Все это не имело для него большого значения – Люда была хороша и без приданого. Так же, как отец, она имела склонность к полноте, но по молодости полнота эта была какой-то воздушной, как взбитый с сахаром белок, и, когда он обнимал ее прохладное тело в легком крепдешиновом платье, вся она казалась ему сладкой, словно в эту белизну и впрямь добавили немного сахару. Свадьбу сыграли летом, веселую и шумную, с Людиной стороны было много нарядных родственников, а с его стороны никого, кроме моего отца, тоже еще совсем молодого, с испуганным взглядом и тонкими усиками, делающими его похожим на хрупких альбомных героев начала века. В перерывах между тостами и танцами они негромко разговаривали между собой по-немецки, и отец по-прежнему называл его «Михель», потому что знал, что Мишами в этой стране зовут еще и медведей.

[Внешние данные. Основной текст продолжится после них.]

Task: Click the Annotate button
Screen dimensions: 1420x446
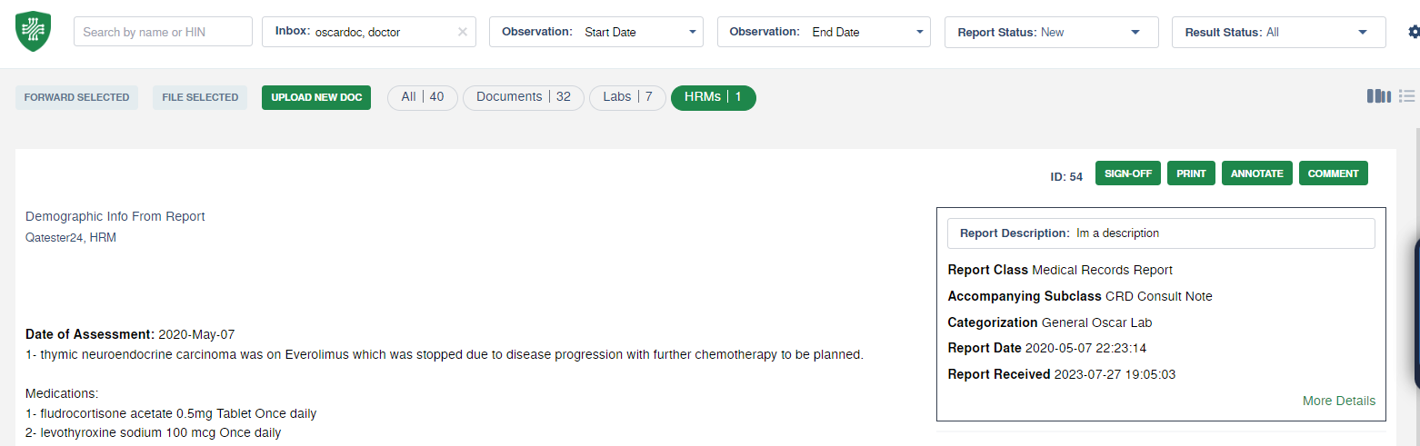Action: coord(1256,173)
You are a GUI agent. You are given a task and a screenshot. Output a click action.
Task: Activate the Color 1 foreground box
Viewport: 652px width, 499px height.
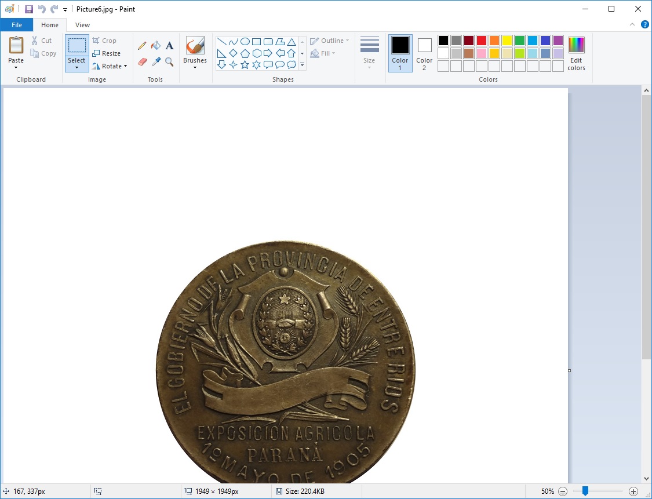click(400, 52)

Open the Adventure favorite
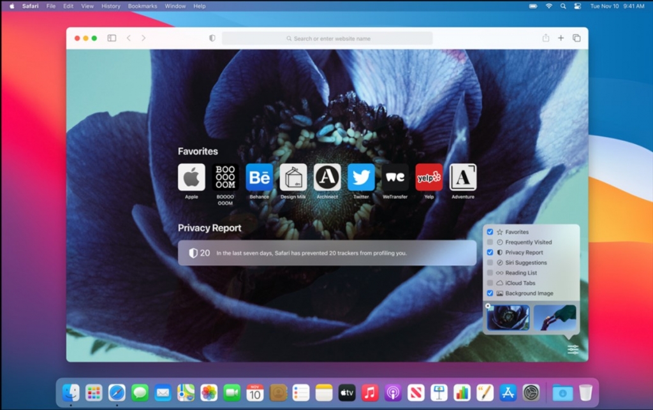point(463,178)
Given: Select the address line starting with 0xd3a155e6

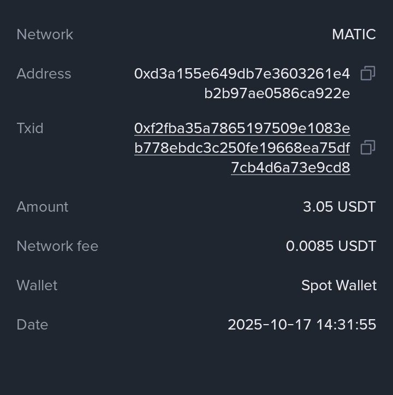Looking at the screenshot, I should [242, 74].

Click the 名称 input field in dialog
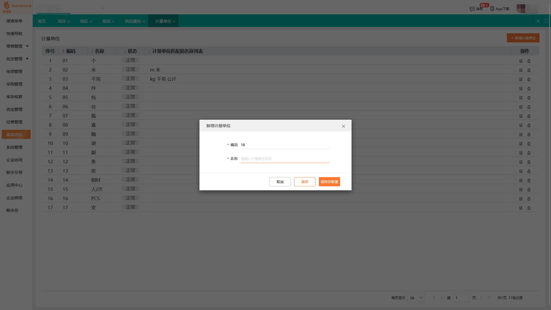(284, 158)
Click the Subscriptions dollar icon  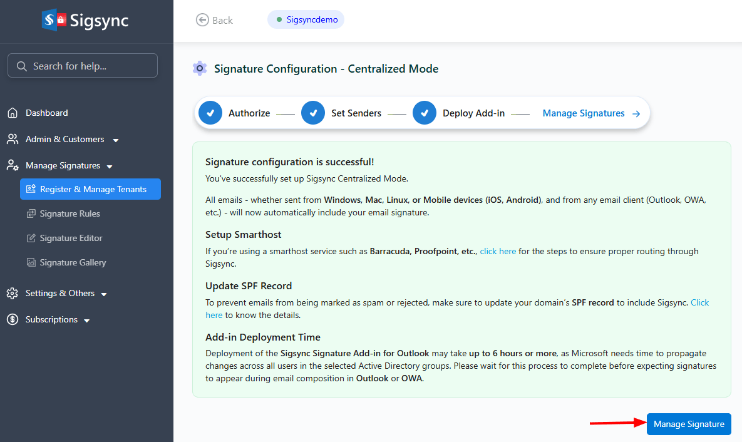click(x=13, y=319)
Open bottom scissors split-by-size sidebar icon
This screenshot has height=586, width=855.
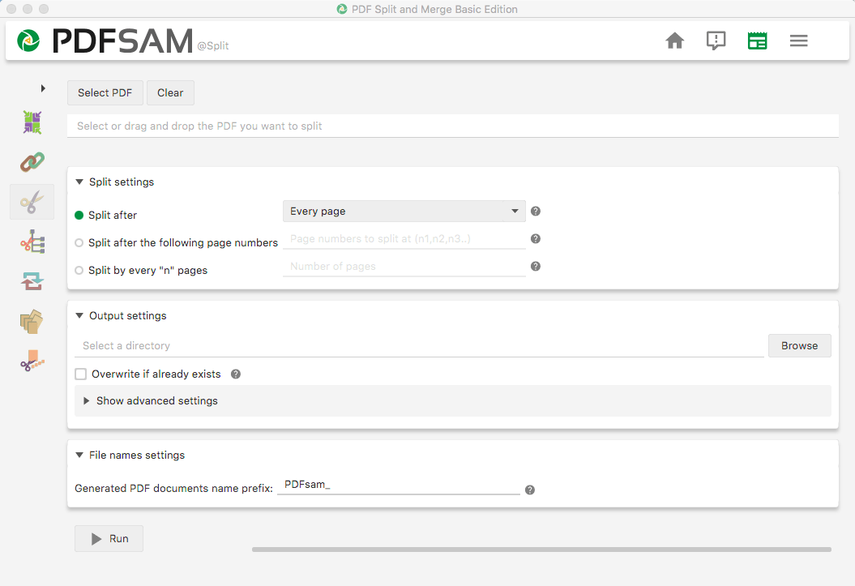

Прошлое наплывало, наваливалось в ночных кошмарах, от которых он, веселый жизнерадостный человек, просыпался в холодном поту и долго не мог прийти в себя, недоуменно разглядывая стеганый будуар, который сам же соорудил, перегородив центральную большую комнату так, что получилось две: розовая, Людина, ночью служившая им спальней, и голубая, Маришина, в которой подрастала, вытягиваясь в кокетливую, с темным материнским взглядом и хрипловатым низким голосом, дочка. Только ночь воровски, украдкой, пользуясь его крепким сном, его слабостью, возвращала вдруг ту беду, ту притаившуюся смерть, которой он избежал, перехитрил, не поддался…
Но теперь этот уют, эта новая квартира говорили ему о том, что он справился, все в порядке. Людина большая голова в розовых бигуди на фоне медленно светлеющей розовой стены, и виднеющиеся в приоткрытой двери спальни антикварные часы на стене, и кусок только что купленной прекрасной картины неизвестного художника («Портрет девушки на балконе») – все это успокаивало его, ободряло, обнадеживало. Студенты за глаза дразнили его Живчиком, а моя бабушка, с которой он, сияя и путая падежи, делился тем, какой у него скоро будет великолепный камин в холле, с помощью бамбуковой занавески уже превращенном в пятую по счету комнату, моя лукавая и знающая, как и с кем можно шутить, бабушка в глаза называла его «мещанином во дворянстве», на что он ничуть не обижался, а весело смеялся и целовал руку.